本調査は、2024年10月から半年間における中小企業の価格交渉および価格転嫁の実態を把握するもの(対象企業は約30万社、回答企業多数)。その結果、全体の価格交渉実施率は31.5%と前回より約3ポイント増加し、発注企業からの申し入れによる交渉も増加傾向を示して交渉環境は前進していることがわかった。
さらに、価格転嫁率は52.4%に達し、コスト上昇分を転嫁できた企業が過半数に達した一方で、転嫁が進まない企業も一定数残存している。
特に「全く転嫁できなかった」企業が約2割存在する点は依然として課題である。

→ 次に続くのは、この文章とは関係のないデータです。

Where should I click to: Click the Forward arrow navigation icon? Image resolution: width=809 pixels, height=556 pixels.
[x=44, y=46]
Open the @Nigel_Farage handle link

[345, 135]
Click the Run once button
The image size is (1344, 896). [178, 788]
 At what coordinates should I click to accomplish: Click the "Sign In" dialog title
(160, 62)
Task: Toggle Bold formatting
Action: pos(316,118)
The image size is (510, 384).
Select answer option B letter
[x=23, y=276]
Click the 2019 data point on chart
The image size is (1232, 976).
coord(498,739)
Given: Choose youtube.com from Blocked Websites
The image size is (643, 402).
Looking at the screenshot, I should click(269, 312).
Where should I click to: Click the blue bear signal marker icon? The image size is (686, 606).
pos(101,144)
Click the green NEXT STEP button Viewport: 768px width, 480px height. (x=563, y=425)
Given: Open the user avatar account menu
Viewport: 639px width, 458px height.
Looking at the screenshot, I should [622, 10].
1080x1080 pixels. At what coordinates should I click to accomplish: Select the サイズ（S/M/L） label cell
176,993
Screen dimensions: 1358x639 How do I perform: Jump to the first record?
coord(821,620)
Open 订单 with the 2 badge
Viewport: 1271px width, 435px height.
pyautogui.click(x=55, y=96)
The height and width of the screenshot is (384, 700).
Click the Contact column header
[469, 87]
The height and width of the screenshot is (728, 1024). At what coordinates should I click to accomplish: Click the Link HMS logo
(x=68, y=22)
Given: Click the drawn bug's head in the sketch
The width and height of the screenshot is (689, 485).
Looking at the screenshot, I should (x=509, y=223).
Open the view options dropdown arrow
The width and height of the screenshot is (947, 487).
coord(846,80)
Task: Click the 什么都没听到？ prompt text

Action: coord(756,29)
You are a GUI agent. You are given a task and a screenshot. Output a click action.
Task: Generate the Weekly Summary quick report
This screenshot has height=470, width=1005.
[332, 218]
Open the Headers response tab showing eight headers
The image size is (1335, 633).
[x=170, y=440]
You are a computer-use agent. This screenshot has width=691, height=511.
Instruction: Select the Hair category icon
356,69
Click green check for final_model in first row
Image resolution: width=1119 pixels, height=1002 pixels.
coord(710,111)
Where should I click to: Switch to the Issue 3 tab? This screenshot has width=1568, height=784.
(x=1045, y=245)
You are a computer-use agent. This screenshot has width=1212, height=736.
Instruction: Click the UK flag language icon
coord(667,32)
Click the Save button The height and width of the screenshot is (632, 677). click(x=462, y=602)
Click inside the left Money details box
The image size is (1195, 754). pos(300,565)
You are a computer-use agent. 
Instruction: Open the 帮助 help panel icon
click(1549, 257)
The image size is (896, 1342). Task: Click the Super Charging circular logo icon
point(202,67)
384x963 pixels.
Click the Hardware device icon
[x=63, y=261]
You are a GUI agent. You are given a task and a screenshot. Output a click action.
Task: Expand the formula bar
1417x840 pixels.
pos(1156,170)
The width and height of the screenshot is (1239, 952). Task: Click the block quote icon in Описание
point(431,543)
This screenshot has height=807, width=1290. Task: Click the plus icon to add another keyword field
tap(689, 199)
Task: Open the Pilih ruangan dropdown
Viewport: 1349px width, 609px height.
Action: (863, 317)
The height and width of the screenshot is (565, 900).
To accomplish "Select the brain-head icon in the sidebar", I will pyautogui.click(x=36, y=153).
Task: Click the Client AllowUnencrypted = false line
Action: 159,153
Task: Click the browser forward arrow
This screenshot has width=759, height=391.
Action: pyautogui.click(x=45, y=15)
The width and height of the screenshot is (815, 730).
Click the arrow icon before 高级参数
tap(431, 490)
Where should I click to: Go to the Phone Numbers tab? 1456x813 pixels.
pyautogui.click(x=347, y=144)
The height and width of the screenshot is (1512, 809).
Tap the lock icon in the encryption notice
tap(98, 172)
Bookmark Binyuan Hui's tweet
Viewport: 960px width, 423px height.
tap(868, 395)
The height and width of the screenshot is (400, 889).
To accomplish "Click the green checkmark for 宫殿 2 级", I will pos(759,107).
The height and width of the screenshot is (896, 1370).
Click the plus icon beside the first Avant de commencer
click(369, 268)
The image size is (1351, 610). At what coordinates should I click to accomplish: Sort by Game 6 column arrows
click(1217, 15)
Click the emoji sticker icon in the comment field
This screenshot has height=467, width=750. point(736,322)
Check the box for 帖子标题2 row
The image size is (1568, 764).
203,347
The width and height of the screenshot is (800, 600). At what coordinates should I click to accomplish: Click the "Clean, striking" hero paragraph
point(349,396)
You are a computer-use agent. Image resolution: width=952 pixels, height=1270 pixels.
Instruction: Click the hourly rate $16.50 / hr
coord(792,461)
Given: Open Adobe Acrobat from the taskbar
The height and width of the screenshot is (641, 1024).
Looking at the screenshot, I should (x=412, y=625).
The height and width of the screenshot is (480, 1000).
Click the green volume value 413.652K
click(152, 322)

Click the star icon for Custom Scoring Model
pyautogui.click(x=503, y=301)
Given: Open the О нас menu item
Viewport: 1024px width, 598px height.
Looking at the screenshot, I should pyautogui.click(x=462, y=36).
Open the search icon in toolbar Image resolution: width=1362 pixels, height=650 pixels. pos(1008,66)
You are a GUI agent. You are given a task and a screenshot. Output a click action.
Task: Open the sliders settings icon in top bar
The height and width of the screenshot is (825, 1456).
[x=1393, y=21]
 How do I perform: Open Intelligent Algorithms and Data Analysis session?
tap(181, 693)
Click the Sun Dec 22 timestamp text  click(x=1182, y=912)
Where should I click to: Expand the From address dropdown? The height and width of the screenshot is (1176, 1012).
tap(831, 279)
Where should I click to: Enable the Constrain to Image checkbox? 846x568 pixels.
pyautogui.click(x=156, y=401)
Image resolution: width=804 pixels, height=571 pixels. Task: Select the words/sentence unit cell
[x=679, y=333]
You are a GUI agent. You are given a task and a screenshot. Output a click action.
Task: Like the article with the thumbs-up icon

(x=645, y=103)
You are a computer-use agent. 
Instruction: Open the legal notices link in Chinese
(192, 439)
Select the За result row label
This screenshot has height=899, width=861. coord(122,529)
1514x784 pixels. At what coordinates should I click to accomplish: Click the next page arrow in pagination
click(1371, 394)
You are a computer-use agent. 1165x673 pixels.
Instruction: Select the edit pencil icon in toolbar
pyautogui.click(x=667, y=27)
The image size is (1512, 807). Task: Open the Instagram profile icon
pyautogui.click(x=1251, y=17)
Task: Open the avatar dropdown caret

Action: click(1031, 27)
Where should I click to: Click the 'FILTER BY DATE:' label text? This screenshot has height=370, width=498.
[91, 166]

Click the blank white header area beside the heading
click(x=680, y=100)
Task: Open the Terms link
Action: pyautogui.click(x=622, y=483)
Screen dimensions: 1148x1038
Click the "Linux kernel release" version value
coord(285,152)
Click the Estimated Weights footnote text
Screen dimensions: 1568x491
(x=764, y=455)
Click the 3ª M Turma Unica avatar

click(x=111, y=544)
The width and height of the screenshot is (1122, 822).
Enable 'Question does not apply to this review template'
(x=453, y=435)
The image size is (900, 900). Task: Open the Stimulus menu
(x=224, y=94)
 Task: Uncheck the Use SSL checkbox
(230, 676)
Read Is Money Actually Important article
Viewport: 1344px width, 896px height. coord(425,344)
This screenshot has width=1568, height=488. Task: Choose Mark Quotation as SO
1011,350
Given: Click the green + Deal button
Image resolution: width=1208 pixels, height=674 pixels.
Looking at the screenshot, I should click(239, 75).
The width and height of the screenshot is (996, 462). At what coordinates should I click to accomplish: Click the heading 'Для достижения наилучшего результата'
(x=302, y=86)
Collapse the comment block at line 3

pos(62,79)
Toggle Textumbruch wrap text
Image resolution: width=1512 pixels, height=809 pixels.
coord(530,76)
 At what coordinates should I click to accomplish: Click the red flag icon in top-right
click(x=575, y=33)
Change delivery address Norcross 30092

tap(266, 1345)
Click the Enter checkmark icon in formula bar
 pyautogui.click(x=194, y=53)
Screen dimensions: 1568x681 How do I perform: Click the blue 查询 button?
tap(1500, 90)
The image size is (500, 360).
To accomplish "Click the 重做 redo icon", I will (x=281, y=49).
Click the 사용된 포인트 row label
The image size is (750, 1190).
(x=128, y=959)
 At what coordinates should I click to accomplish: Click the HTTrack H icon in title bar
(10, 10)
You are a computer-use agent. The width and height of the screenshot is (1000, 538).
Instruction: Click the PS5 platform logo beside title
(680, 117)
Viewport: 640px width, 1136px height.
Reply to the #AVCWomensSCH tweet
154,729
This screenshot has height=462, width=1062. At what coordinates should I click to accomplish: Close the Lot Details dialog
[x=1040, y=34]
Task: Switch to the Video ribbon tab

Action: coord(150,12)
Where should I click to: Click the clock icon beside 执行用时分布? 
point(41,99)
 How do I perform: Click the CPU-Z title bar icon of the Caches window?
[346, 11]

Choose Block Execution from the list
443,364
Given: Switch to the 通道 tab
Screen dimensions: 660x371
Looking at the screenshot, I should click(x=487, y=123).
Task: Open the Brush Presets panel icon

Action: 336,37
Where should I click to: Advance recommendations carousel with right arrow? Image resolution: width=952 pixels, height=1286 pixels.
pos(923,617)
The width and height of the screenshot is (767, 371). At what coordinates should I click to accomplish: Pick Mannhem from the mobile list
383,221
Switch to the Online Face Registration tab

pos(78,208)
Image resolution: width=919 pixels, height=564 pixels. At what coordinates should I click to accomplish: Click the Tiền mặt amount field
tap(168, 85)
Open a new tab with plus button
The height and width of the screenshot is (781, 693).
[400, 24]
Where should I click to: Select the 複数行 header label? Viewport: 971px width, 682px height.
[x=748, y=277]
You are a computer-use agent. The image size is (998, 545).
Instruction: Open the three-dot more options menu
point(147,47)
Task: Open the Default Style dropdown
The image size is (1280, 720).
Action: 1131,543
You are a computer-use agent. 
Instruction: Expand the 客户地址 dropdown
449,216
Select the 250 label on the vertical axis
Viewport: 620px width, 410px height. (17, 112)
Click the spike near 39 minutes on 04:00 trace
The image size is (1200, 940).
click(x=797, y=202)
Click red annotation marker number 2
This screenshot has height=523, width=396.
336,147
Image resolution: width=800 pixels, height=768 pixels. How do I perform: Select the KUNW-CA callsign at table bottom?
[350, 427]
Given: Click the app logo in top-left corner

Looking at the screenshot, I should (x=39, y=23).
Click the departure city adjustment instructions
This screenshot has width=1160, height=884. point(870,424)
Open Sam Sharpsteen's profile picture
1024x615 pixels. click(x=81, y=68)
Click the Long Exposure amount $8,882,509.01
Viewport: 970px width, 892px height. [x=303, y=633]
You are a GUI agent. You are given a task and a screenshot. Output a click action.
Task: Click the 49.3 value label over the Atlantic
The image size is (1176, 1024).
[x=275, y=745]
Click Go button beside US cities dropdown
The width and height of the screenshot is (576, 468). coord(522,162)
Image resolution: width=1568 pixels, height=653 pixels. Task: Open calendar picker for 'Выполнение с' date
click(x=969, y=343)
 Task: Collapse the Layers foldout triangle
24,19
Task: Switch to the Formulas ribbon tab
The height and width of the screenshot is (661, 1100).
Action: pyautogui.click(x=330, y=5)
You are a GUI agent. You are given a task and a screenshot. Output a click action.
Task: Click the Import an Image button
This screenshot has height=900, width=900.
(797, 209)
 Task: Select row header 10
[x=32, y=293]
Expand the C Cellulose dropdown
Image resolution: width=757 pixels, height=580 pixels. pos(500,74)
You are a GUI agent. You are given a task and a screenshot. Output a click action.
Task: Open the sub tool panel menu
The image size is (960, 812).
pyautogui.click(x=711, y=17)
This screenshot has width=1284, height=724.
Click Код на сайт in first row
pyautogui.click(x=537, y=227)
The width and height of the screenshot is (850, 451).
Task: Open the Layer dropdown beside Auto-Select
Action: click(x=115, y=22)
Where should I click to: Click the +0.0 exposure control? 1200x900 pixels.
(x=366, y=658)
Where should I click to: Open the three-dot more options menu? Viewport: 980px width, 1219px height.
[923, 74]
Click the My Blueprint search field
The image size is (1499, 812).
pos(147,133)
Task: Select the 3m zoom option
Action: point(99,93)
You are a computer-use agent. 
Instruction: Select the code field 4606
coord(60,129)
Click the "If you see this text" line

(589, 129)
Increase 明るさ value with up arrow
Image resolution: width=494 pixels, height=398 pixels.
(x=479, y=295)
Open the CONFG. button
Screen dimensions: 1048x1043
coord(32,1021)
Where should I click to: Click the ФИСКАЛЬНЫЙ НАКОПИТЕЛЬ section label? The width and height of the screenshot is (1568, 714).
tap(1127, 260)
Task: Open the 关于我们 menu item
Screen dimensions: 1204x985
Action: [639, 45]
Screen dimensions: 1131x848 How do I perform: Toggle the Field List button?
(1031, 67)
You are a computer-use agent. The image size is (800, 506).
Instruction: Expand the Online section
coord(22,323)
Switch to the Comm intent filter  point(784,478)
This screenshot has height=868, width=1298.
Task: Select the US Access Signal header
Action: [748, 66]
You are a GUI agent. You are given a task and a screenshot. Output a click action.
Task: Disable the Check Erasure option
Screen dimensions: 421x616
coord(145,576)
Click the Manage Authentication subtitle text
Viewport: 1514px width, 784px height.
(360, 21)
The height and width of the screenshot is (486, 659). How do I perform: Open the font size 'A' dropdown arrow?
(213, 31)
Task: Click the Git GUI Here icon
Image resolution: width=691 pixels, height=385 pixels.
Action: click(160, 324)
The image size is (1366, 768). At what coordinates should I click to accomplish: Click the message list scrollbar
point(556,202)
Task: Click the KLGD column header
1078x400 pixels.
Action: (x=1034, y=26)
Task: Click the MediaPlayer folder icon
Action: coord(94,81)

業種別でみると、〈宿泊業〉7割以上の転嫁に成功した事業者は18ポイント増(8%→26%)。一方、全く転嫁できなかった事業者は減少するも21%残存。〈サービス業〉高い転嫁率(7割以上が42%、前回比+14ポイント)。〈小売業〉50%が7割以上を転嫁、一方で転嫁できない割合が増加。〈卸売業・製造業・建設業〉いずれも7割以上転嫁した割合が20ポイント超増加し、低迷層の割合は減少。〈運輸業など〉未提示の詳細あるが、小規模業種の苦戦が示唆される。
これらにより、特定の業種では大幅な改善が見られる一方、零細企業や競争が激しい分野では転嫁が十分進んでいない二極化の構図が鮮明になった。